Sucker Punch is right up there with Insomniac Games with the developers that have never provided me with ho-hum gameplay experience and Ghost of Tsushima is no different. Combat wise, this game is the quality I come to expect from Sucker Punch, complete satisfaction. The controls, hit registration, sound design and so much more with this combat system are done wonderfully. You’ll have the option to choose from Samurai (Sword Approach) or Ghost (Stealth Approach) in a lot of situations.

Jin was taught to always approach his enemy as Samurai through his Uncle, but the way the Mongol Invasion is shaping up, you as the player has the choice to learn the ways of the Ghost. Sucker Punch knows their way around the gameplay department and along with games like Sekiro, they nail swordplay wonderfully. Along with your Bow, Kunai, Explosives, Smoke Bombs, there’s so much room for improvisation. Stealth mechanics are fine, they could be a bit more refined in that area. AI as a whole is decent, they range from somewhat competent to complete nonsensical behavior.

My one big complaint with the combat isn’t the combat itself, it’s how the combat fluctuates around the way the narrative plays out. One thing I loved about Infamous is how the direction you decided to take the narrative shaped your gameplay experience. Based on my first couple of hours with the game, I thought the way the narrative played out would be dependent on the way I chose to approach combat. After completion of the game, I was disappointed to find out this wasn’t the case. With the way, I thought Sucker Punch was promoting this game, I felt it would’ve been better to commit to a narrative that changes based on your gameplay style which I thought was the direction they were heading in based on Act 1. The story doesn’t change course in the slightest besides the very end of the game. Maybe, this issue comes from me being used to a certain narrative style that Sucker Punch goes for but I couldn’t help but feel it would’ve made the game more dynamic.

One thing this game managed to do well is detracting me from the main quest and branching me out to all of the open-world tasks. Along with a lot of other open-world games, Ghost of Tsushima follows the common format of doing the same task frequently such as clearing out enemy areas, fox dens, and composing haiku. This effect of me branching worked on me in Act 1 and a bit of Act 2 but I’ll admit they were wearing thin afterward. The only thing I never got tired of was the Bamboo Strikes because of how fun there were to do. After the 30th Fox Den or so, the process grew tiresome and the tasks just felt like filler instead of things I wanted to explore the island to go complete.

I hope based on the images you’ve seen in this review thus far, you realize how beautiful this game is. I’m not an avid photo mode user in video games for the most part but Ghost of Tsushima made me capture more than I’ve ever captured before. The game knows how gorgeous is it, every so often the game will do a wideout shot of the landscape of Tsushima just to let the player take in the world.

Sucker Punch needed to deliver a game that was worthy of ending the PlayStation 4 generation on a high note and they did that and then some. The support for this game isn’t done because as of this writing, Ghost of Tsushima: Legends (co-op multiplayer) is set to release tomorrow as a completely free update. Everything I’ve seen has left me no doubt that Sucker Punch will knock this out of the park.

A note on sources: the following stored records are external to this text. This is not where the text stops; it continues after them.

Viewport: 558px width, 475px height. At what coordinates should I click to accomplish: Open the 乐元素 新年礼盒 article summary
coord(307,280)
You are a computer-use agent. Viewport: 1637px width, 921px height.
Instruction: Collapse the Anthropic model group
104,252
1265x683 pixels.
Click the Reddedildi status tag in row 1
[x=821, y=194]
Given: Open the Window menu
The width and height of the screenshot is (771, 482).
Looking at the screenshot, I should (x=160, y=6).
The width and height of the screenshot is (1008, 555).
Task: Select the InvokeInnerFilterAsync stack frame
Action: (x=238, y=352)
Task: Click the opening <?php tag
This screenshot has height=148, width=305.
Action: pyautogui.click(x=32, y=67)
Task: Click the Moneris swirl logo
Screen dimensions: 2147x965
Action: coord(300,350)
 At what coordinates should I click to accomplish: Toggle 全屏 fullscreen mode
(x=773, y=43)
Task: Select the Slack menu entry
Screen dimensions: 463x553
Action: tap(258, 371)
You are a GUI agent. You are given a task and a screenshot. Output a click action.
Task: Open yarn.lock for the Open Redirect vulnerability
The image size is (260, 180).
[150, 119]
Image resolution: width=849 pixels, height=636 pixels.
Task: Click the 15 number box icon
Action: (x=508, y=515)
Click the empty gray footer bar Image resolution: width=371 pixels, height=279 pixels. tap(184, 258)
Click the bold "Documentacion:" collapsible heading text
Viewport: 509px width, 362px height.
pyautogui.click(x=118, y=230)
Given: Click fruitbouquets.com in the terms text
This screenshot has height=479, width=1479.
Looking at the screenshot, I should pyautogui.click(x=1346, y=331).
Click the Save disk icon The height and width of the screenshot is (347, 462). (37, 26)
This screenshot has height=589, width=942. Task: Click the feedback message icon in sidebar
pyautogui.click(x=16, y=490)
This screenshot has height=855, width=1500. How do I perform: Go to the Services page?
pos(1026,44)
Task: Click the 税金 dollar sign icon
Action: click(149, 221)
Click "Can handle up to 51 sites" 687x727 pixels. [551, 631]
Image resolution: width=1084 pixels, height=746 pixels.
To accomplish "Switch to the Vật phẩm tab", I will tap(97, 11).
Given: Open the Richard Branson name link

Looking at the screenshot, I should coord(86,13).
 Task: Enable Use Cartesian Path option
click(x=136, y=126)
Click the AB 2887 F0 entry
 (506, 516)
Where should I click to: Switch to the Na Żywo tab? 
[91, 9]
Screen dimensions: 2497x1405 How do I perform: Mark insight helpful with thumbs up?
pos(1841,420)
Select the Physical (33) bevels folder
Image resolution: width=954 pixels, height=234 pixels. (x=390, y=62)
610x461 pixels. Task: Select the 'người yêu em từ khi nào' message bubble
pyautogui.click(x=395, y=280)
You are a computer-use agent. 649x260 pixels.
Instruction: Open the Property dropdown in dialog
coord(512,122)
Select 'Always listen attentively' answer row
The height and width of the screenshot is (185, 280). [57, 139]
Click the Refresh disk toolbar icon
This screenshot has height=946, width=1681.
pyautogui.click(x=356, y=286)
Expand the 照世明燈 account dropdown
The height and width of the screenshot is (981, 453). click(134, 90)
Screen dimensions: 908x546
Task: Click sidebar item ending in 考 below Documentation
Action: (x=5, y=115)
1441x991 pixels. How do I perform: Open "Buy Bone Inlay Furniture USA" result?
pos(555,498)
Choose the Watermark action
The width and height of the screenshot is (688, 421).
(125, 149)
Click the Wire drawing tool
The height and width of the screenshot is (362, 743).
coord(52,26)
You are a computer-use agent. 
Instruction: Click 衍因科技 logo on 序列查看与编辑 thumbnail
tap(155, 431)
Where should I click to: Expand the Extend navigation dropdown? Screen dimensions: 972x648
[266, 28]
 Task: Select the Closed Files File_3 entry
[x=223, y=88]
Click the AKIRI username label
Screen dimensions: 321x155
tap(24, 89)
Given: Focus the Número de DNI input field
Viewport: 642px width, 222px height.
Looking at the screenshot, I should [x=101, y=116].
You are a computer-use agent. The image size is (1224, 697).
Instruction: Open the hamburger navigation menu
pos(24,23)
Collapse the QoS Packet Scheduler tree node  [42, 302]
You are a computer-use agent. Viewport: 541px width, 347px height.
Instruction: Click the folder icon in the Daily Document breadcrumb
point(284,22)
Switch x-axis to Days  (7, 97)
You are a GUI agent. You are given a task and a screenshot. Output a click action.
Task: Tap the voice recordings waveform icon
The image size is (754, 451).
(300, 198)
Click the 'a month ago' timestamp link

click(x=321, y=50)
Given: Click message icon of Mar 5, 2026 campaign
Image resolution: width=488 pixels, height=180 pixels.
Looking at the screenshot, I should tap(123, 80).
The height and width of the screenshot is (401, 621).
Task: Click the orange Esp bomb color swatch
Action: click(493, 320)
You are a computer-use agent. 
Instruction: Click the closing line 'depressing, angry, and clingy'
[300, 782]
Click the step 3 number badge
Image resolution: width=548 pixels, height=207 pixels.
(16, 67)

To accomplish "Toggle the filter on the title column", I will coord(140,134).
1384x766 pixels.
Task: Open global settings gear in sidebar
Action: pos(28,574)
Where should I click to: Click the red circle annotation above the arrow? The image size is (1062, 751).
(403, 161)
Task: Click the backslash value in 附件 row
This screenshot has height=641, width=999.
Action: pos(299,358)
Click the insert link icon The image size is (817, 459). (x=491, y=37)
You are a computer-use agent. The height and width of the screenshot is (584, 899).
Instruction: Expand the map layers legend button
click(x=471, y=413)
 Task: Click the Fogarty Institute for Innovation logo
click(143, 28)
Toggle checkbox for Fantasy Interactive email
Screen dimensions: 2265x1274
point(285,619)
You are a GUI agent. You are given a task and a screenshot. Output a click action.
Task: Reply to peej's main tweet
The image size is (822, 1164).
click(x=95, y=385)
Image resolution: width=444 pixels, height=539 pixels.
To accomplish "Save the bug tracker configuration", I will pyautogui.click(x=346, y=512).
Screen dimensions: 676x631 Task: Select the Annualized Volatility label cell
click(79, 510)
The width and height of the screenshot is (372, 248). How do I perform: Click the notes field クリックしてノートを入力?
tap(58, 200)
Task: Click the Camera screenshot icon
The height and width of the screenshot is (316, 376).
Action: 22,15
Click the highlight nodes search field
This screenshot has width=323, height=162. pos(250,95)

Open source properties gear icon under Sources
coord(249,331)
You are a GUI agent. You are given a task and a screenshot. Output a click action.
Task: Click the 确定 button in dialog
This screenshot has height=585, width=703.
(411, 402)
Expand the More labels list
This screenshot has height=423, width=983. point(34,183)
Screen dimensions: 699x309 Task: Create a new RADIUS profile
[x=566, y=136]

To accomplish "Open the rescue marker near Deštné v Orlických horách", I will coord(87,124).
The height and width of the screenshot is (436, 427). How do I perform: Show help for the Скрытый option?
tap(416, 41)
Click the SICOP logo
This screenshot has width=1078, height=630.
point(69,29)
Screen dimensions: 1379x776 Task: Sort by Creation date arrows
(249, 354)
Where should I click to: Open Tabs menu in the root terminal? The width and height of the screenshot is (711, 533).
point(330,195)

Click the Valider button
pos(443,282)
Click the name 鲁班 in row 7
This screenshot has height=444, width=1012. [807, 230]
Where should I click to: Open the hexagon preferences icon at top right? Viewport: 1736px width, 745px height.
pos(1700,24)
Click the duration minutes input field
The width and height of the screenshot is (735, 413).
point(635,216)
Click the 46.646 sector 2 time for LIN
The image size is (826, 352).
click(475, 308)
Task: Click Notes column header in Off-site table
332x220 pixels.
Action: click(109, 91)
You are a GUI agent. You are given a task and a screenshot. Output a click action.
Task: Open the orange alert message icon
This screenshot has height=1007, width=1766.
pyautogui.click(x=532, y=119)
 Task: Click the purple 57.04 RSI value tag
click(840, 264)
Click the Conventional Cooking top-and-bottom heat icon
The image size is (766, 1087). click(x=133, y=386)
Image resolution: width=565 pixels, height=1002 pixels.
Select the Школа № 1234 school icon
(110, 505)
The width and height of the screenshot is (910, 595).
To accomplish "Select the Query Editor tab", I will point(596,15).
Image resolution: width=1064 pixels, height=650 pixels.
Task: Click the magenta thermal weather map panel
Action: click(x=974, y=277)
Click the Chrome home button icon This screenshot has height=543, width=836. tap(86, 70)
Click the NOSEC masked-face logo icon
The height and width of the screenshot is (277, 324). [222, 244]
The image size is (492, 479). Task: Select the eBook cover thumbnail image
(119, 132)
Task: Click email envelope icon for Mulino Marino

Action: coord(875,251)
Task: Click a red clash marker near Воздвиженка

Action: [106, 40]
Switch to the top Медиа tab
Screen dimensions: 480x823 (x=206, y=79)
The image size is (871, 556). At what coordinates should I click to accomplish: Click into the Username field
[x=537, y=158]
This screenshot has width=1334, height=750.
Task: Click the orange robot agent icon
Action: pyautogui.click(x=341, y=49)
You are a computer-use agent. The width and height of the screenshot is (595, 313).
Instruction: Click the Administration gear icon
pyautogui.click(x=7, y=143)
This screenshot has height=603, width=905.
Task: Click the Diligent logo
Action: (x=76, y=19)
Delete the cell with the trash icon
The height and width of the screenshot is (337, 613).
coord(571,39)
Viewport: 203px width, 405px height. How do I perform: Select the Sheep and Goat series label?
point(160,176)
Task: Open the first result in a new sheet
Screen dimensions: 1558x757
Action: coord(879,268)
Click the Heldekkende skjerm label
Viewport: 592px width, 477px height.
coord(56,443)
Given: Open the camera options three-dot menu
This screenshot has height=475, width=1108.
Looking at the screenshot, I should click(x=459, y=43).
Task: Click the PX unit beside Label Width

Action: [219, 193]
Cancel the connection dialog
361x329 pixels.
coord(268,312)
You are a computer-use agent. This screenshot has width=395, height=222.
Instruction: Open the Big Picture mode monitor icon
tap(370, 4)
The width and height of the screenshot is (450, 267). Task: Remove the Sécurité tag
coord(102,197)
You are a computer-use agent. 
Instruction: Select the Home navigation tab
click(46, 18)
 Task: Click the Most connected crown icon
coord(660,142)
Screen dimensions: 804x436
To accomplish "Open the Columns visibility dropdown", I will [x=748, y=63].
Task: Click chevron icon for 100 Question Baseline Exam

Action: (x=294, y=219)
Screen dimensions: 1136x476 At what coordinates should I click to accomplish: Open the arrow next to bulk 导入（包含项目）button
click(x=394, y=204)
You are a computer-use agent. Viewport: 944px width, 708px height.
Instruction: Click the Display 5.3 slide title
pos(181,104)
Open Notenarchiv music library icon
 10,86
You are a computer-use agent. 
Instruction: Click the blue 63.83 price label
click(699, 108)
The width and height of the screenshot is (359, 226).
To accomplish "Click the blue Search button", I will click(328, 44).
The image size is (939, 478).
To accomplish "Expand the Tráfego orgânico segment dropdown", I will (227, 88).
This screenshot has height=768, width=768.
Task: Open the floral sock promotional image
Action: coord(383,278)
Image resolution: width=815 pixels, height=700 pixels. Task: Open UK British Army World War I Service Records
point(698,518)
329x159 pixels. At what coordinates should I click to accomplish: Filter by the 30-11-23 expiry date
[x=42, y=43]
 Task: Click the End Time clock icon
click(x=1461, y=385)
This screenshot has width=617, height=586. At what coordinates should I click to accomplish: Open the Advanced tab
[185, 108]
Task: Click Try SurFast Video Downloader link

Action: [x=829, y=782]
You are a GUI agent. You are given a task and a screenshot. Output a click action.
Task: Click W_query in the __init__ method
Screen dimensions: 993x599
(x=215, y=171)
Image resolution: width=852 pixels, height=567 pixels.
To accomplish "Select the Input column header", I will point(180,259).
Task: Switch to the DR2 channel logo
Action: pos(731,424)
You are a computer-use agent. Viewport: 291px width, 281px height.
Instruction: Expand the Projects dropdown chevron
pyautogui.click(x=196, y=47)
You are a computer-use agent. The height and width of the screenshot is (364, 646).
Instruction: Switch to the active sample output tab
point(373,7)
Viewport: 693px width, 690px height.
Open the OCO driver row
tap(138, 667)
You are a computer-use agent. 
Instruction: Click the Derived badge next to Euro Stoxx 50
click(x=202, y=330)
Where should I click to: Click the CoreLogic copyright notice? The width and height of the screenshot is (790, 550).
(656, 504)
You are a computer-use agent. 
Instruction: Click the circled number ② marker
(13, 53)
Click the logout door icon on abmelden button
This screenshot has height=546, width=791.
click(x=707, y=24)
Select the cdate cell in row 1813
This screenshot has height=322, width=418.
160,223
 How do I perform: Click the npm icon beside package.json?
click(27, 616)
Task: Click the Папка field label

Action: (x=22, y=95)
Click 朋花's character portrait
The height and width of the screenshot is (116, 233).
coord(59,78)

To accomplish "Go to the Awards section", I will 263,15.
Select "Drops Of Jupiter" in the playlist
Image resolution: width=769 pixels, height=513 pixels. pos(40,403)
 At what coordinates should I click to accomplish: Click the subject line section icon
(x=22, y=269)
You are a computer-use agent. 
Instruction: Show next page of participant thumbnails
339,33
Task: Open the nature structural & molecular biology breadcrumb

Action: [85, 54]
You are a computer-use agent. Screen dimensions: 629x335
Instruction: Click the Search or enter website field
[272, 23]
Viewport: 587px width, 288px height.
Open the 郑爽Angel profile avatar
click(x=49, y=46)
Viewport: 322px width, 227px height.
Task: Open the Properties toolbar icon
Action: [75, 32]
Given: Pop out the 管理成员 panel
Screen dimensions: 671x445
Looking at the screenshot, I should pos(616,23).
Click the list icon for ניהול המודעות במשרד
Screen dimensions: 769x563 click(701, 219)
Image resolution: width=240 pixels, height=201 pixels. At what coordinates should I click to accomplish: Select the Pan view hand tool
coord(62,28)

Ghost of Tsushima is a perfect way to end the PlayStation 4 generation. Most of the issues I have didn’t hinder my experience significantly. The gameplay is top-notch as usual for Sucker Punch, the graphics are outstanding and you’d do yourself a disservice by doing too much fast travel and miss out on taking in the world. Who knows what’s next for Sucker Punch after this outing, maybe it’s a sequel to this game, a new Infamous, or a new IP. One thing is for sure, I’m almost certain I’ll enjoy whatever direction they decide to go in.